Lo que allí había era un montón de equipamiento para jugar a bolos, pero estaba todo apilado a un lado para que quedara una franja de espacio libre ante las ventanas, que daban a un claro de hierba inmaculada. Delante de cada una de las tres ventanas había un taburete de cocina, cada uno de ellos detrás de unos enormes binoculares de visión nocturna que descansaban sobre un recio trípode.

—El invierno pasado hubo vendavales. Nada serio, pero a un vecino le arrancaron un tablón de la valla y a otro le tumbaron una conífera de seis metros de altura, accidentes que, por casualidad, revelaron una línea de visión con la casa del Pequeño Joey. Y ya es buena suerte, porque no podemos acercarnos más. Por lo visto, los vecinos de al lado trabajan para él, le son leales o le tienen miedo.

—Así que ¿esta caseta es el cuartel general desde el que lo vigilan?

—A caballo regalado…

—¿Se quedan aquí sentados durante horas y de espaldas a la puerta?

—Eso háblelo con el carpintero, aunque debió de morir hace cincuenta años.

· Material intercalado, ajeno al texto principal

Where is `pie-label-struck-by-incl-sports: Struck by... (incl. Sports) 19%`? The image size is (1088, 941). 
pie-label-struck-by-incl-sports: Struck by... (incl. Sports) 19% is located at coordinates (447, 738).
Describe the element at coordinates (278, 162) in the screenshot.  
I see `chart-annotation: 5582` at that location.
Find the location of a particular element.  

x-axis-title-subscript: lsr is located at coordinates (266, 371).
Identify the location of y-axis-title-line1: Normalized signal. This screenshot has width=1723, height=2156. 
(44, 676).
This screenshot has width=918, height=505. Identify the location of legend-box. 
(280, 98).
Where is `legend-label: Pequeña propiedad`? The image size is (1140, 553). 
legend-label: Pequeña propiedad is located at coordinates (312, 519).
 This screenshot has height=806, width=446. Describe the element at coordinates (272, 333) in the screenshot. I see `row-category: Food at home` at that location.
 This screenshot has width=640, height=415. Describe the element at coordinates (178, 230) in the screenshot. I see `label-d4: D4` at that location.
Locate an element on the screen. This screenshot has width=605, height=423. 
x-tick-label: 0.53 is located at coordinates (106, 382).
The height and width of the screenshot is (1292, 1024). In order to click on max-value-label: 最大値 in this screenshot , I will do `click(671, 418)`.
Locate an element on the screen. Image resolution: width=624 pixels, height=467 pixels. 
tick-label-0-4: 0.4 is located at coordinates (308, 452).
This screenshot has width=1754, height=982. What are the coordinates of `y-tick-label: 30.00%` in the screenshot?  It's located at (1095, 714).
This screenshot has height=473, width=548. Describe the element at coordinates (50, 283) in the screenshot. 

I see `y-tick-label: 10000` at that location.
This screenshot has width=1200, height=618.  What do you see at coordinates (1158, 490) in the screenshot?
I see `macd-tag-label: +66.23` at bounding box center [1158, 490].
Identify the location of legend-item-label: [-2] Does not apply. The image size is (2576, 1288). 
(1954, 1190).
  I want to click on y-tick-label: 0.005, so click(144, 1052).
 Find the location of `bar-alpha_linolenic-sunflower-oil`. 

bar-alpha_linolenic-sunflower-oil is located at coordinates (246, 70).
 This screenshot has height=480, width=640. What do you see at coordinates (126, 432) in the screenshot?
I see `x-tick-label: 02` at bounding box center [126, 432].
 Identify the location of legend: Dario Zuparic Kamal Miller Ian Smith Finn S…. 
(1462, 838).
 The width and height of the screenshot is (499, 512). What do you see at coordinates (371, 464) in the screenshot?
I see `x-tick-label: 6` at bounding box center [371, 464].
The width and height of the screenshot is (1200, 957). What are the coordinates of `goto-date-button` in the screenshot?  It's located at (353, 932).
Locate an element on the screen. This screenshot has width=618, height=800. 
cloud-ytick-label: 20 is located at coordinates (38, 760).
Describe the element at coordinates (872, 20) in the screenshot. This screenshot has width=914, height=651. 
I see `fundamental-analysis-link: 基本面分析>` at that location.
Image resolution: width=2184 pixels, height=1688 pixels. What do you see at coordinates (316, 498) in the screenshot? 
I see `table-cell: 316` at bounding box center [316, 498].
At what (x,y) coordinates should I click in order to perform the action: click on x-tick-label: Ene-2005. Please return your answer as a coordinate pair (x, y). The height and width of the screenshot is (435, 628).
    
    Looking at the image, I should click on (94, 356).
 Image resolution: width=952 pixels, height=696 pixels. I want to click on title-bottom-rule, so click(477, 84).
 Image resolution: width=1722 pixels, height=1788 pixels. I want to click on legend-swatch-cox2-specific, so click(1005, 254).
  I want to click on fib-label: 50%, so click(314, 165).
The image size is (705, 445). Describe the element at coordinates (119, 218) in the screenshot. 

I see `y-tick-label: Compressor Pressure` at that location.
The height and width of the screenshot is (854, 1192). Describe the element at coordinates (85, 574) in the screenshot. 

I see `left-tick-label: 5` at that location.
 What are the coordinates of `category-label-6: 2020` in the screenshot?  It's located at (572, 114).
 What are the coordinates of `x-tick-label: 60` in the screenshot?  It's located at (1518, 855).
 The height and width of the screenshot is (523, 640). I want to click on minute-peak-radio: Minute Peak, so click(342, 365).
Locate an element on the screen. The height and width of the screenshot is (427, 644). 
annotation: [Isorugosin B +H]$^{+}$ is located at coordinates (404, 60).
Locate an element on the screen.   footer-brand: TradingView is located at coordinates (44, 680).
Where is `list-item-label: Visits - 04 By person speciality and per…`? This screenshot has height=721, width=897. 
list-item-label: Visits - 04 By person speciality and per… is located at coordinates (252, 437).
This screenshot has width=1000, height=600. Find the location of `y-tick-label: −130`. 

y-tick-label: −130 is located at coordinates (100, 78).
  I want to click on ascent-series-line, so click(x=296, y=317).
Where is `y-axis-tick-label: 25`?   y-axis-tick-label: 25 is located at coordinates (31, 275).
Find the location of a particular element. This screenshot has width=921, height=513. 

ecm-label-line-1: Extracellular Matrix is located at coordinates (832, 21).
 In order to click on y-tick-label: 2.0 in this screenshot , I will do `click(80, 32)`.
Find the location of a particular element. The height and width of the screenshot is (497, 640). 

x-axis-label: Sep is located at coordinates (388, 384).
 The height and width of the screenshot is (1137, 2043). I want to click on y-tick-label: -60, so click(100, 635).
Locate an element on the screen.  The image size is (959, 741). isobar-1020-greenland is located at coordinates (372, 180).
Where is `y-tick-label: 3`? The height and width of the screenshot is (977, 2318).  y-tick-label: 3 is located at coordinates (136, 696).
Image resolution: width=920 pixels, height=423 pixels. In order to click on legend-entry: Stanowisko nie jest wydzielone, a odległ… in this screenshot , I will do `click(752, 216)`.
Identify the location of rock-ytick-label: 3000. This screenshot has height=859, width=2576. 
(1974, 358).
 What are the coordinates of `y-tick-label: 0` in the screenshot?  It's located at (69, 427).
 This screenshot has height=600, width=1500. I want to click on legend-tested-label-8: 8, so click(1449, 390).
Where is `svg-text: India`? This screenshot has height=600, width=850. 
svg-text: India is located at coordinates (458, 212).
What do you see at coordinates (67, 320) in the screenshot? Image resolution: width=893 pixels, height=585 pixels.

—¿Y con la llave debajo de una piedra?

—Es cuestión de presupuesto. Es el tipo de recorte que sugieren. ¿Por qué no compartir la llave en vez de hacer diez copias? Así tienen para comprar un ordenador nuevo.

—¿Y no lo graban?

—En esas cosas sí que les gusta gastar dinero. Los prismáticos tienen incorporado un sistema que envía los datos directamente, sin cables. Las veinticuatro horas del día. Alta definición, pero en blanco y negro.

—¿Saben los del club que están ustedes aquí?

—Digamos que no.

—Genial.

Supuse que pedirle al presidente metomentodo de un pequeño club que mantuviera la boca cerrada era como poner un anuncio en un periódico.

—¿Y si vienen a jugar unas partidas? —preguntó Casey Nice.

—Hemos cambiado la cerradura —dijo Bennett—. Esta la pusimos nosotros. Pensarán que pasa algo con la llave. Organizarán una reunión. Votarán si gastar fondos del club en pagar un cerrajero. Unos pronunciarán discursos a favor y otros en contra. Para ese momento, o dará lo mismo, o habremos puesto la cerradura antigua y nos habremos ido a casa con viento fresco.

—¿Qué tal se ve desde aquí? —le pregunté.

—Compruébelo.

Así que me acerqué despacio, me senté en el taburete del centro y lo comprobé.